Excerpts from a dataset
◇ ◇ ◇
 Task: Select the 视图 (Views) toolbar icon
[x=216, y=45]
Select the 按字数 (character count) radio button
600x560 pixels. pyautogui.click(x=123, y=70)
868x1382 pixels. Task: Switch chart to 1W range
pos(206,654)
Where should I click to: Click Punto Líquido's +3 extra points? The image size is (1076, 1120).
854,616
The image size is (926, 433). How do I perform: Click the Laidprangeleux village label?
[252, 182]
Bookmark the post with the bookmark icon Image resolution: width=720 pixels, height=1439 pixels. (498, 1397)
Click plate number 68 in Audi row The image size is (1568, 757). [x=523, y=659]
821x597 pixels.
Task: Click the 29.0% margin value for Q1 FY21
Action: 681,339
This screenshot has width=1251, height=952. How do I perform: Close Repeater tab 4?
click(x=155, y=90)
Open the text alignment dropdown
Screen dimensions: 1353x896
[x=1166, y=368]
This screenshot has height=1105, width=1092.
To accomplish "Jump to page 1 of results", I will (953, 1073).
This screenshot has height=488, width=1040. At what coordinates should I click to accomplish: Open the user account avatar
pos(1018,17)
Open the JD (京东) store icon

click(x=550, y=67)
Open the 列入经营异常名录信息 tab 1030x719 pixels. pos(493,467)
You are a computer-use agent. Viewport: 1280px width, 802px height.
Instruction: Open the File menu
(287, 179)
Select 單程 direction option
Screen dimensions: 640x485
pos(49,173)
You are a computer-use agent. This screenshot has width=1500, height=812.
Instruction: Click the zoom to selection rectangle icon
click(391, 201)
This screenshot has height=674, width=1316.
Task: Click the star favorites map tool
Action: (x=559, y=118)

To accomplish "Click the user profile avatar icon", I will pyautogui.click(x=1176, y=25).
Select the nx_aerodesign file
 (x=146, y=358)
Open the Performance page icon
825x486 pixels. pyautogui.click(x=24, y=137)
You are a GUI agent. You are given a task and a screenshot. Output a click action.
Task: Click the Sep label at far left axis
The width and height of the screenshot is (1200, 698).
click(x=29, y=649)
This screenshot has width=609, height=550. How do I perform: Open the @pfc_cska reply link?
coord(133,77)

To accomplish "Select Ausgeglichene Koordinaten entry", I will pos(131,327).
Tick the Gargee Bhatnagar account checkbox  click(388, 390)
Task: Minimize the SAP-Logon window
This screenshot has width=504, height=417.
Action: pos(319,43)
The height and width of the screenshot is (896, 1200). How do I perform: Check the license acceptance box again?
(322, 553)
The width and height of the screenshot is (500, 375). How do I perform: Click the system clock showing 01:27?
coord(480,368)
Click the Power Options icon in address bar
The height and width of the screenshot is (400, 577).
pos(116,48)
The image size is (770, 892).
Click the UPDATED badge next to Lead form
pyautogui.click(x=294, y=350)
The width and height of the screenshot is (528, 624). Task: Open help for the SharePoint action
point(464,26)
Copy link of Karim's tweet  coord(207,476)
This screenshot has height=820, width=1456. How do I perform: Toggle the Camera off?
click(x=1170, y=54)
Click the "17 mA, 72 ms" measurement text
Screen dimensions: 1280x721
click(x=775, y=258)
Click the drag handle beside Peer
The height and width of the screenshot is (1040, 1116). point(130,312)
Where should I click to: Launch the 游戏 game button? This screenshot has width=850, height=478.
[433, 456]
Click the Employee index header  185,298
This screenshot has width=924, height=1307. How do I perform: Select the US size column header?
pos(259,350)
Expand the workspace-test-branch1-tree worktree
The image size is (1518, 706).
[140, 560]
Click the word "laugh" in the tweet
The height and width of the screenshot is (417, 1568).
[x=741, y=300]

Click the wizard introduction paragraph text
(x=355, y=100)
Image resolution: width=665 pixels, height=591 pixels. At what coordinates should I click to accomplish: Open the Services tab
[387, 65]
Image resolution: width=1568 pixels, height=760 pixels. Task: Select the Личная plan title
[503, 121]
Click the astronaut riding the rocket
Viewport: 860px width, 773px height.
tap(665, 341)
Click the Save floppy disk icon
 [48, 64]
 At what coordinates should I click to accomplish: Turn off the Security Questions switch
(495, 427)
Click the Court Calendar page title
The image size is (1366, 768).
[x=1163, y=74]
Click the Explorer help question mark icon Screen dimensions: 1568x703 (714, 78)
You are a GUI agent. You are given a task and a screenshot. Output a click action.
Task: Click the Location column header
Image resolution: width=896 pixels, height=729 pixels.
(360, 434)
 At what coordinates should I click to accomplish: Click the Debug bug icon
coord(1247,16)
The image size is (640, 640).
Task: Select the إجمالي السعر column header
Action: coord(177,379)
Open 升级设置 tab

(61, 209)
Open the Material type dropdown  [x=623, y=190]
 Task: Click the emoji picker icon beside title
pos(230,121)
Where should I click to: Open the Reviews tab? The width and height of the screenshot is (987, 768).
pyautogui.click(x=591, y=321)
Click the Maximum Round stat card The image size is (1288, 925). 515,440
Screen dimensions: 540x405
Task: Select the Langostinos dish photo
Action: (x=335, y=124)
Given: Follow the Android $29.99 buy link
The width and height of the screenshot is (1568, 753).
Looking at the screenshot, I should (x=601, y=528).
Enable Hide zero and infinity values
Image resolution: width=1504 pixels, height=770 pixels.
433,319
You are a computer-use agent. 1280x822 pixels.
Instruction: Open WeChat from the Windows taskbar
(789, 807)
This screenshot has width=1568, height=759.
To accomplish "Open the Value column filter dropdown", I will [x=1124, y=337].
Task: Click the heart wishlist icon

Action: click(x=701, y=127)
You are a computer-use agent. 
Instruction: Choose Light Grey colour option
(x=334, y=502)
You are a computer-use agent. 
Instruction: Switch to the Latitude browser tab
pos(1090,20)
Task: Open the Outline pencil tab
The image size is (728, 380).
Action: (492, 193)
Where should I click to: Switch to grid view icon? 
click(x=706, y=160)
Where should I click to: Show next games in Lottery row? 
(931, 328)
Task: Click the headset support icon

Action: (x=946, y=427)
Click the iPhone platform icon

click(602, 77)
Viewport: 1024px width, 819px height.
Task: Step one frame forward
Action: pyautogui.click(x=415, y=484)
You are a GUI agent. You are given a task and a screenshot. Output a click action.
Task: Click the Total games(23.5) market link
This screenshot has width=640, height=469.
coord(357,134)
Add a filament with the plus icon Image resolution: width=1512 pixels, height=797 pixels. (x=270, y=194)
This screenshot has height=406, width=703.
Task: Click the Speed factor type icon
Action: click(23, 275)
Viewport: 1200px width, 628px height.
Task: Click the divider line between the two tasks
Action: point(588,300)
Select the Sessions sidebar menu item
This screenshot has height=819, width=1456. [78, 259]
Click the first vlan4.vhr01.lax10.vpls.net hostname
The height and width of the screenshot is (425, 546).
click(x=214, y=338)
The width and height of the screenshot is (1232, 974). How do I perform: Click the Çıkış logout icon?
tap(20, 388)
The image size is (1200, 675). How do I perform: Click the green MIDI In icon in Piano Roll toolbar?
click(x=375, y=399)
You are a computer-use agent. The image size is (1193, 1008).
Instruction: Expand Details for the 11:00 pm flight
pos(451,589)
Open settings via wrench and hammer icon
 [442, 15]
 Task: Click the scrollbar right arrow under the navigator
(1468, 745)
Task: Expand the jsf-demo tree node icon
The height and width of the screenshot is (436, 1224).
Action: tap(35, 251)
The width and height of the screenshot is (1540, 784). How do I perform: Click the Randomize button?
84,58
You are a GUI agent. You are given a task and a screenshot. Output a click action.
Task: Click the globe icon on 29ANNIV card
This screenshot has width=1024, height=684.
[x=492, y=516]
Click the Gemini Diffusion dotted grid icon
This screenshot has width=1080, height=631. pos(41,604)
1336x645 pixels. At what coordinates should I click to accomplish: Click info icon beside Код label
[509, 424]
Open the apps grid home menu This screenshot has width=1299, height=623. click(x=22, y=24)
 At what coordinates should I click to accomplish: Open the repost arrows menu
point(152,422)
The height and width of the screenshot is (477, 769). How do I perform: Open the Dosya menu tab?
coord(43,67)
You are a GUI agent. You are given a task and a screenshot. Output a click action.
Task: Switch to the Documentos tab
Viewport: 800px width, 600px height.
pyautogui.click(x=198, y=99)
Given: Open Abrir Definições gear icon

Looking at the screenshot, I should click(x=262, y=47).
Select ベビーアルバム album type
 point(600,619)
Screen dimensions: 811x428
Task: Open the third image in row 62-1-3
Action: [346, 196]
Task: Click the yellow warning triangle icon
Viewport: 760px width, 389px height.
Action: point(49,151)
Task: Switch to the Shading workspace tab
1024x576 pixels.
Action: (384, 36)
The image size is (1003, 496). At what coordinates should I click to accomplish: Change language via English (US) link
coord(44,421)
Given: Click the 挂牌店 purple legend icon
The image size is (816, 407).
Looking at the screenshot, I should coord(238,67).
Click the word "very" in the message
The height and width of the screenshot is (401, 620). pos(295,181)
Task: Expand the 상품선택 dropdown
◇ ◇ ◇
▶ [DIRECTIONS]: Return, without any change, only the lines from the one containing "Task: Switch to the Documentos tab" through the last line of the entries above.

▶ [RESULT OF THIS TASK]:
Task: Switch to the Documentos tab
Viewport: 800px width, 600px height.
pyautogui.click(x=198, y=99)
Given: Open Abrir Definições gear icon

Looking at the screenshot, I should click(x=262, y=47).
Select ベビーアルバム album type
 point(600,619)
Screen dimensions: 811x428
Task: Open the third image in row 62-1-3
Action: [346, 196]
Task: Click the yellow warning triangle icon
Viewport: 760px width, 389px height.
Action: point(49,151)
Task: Switch to the Shading workspace tab
1024x576 pixels.
Action: (384, 36)
The image size is (1003, 496). At what coordinates should I click to accomplish: Change language via English (US) link
coord(44,421)
Given: Click the 挂牌店 purple legend icon
The image size is (816, 407).
Looking at the screenshot, I should coord(238,67).
Click the word "very" in the message
The height and width of the screenshot is (401, 620). pos(295,181)
Task: Expand the 상품선택 dropdown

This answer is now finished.